-- Start Data extract --
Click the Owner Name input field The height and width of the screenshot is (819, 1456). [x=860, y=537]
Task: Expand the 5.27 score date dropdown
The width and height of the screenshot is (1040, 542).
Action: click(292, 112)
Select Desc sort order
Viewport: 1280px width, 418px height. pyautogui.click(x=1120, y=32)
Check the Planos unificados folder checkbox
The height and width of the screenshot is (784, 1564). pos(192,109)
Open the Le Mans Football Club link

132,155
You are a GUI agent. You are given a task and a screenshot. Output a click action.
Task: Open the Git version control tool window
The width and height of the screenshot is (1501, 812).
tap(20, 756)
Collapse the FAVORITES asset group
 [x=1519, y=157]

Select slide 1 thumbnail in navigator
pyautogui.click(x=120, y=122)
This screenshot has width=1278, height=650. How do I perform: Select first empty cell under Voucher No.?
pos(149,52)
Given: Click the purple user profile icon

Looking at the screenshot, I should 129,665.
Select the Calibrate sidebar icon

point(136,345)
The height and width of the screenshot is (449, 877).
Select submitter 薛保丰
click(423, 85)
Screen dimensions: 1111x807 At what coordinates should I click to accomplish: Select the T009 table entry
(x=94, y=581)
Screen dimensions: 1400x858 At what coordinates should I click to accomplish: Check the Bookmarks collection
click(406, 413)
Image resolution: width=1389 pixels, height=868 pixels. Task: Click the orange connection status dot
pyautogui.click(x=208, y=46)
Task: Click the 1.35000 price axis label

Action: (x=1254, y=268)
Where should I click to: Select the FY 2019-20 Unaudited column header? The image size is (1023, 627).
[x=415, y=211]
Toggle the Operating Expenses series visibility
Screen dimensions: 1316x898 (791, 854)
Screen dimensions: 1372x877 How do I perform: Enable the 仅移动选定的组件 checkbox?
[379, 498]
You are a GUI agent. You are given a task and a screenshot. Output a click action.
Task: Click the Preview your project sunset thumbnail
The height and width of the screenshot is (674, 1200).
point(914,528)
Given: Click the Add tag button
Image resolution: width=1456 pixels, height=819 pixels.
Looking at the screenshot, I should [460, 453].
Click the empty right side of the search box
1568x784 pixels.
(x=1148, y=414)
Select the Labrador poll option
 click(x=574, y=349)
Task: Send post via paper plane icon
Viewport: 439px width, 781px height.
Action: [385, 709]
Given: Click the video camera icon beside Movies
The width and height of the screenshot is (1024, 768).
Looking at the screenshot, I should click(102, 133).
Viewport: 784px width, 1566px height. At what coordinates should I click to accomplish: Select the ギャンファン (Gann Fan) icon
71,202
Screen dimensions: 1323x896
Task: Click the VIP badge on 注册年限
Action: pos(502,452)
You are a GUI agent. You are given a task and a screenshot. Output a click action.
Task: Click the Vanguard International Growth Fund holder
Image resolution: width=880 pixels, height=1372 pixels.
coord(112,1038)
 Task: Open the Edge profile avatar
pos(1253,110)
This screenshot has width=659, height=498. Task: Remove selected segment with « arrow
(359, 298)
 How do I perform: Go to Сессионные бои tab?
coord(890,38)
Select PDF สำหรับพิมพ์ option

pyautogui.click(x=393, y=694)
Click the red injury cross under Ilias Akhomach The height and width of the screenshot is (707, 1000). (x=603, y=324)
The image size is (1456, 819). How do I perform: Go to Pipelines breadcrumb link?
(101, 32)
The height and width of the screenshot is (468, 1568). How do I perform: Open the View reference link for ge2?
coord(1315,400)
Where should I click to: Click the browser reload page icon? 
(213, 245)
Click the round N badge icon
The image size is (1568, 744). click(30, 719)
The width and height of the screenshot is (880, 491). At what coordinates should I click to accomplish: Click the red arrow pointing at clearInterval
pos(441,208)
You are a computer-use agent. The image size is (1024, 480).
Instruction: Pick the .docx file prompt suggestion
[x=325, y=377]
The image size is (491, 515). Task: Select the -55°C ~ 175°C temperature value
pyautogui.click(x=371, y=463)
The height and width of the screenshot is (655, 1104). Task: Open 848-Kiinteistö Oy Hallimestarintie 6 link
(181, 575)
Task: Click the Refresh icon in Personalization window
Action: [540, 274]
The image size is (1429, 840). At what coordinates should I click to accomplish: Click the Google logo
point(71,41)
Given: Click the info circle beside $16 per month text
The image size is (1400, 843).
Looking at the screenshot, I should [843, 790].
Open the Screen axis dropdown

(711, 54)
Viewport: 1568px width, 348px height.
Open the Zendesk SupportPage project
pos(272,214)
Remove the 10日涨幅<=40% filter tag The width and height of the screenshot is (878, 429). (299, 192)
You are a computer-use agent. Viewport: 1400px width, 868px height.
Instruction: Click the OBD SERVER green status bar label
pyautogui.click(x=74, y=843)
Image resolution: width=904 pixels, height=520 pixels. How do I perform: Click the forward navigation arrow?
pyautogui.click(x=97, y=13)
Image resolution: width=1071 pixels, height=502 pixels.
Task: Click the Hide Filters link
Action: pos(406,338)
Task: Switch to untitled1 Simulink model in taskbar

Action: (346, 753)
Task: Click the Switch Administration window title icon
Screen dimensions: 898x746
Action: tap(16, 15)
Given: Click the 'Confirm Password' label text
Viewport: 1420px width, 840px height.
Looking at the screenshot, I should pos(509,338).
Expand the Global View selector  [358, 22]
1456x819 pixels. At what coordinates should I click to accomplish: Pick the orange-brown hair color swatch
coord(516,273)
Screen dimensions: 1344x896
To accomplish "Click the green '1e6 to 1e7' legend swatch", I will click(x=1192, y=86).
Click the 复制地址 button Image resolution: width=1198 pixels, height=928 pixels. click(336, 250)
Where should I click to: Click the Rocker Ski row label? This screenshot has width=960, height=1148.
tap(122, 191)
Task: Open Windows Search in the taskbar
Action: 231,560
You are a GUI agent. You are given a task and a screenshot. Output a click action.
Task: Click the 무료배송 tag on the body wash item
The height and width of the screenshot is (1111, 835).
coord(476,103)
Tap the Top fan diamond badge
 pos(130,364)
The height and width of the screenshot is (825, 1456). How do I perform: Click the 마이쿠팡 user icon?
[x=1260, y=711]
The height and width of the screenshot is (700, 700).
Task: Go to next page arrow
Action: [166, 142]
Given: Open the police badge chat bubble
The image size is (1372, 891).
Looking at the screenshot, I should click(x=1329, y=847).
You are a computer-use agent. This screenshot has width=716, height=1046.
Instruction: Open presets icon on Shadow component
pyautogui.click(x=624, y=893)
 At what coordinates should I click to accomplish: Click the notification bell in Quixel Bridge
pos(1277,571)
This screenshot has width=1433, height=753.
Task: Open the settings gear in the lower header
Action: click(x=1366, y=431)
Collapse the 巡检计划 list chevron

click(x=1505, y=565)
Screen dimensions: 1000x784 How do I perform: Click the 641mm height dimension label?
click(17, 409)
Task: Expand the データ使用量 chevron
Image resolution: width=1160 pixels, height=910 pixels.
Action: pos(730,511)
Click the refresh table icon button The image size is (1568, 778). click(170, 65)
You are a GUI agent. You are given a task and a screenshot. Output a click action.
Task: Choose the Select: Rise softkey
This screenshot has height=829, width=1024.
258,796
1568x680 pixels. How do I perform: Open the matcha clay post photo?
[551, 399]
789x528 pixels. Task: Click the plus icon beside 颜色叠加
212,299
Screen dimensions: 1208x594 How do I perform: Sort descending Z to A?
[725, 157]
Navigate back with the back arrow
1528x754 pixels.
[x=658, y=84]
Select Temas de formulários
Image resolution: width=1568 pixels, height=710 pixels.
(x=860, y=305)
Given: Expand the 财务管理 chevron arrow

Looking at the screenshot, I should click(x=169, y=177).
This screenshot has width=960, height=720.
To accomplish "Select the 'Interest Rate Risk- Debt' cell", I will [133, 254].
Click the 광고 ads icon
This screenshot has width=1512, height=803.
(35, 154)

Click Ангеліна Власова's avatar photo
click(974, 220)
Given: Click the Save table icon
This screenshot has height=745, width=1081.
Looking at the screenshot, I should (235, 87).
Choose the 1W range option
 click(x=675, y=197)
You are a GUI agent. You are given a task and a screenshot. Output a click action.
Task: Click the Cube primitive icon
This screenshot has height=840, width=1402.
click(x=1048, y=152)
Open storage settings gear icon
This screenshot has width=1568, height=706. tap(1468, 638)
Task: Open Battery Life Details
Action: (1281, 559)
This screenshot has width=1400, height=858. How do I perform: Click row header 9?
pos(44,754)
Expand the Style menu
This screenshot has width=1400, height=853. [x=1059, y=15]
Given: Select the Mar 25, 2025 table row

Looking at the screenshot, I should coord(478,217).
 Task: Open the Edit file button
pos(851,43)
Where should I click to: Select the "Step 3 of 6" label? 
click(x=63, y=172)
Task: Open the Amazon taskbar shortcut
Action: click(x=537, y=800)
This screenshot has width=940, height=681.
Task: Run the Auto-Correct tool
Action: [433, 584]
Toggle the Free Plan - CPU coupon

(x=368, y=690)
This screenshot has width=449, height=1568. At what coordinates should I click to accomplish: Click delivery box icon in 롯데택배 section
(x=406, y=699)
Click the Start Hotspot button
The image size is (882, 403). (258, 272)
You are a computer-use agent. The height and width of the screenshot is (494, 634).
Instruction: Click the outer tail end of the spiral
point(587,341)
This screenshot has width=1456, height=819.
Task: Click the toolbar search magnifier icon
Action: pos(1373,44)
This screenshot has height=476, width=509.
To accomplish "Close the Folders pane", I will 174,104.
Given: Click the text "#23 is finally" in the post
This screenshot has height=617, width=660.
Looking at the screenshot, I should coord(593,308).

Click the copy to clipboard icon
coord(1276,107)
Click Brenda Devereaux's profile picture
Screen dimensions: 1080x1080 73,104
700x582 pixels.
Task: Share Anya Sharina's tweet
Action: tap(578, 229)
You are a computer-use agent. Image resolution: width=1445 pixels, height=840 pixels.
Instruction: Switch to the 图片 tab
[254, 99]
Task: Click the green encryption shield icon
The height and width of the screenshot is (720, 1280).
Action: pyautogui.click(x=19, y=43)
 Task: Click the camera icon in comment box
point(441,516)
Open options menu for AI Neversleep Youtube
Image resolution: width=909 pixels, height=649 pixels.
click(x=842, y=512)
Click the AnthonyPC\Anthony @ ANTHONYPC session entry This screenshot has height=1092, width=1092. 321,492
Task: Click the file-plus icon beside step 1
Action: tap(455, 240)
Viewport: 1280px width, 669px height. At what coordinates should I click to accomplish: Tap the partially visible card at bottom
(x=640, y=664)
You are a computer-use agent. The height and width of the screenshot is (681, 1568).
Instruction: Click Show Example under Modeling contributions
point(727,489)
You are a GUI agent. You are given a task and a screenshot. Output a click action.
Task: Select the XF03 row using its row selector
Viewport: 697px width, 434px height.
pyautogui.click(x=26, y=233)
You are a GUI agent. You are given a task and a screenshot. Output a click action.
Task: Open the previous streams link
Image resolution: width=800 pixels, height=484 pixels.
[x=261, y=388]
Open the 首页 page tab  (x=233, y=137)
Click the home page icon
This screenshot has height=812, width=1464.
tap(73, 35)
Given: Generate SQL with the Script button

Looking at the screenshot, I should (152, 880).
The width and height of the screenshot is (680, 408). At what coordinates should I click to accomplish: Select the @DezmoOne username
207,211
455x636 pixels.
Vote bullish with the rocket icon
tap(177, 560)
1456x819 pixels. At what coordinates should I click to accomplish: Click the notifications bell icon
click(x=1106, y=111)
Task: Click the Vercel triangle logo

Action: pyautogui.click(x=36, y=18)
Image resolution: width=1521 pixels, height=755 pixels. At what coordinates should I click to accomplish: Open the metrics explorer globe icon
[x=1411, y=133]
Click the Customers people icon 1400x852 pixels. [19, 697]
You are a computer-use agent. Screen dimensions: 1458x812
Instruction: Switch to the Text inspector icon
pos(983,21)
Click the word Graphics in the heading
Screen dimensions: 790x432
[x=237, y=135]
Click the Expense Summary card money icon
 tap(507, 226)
-- End Data extract --
What to produce ::
Update the records from the line with "This screenshot has width=1278, height=650." up to and including the line with "click(423, 85)" by replacing "sidebar" with "toolbar". Leave everything else unchanged, and give back only those lines.

In response ::
This screenshot has width=1278, height=650. How do I perform: Select first empty cell under Voucher No.?
pos(149,52)
Given: Click the purple user profile icon

Looking at the screenshot, I should 129,665.
Select the Calibrate toolbar icon

point(136,345)
The height and width of the screenshot is (449, 877).
Select submitter 薛保丰
click(423, 85)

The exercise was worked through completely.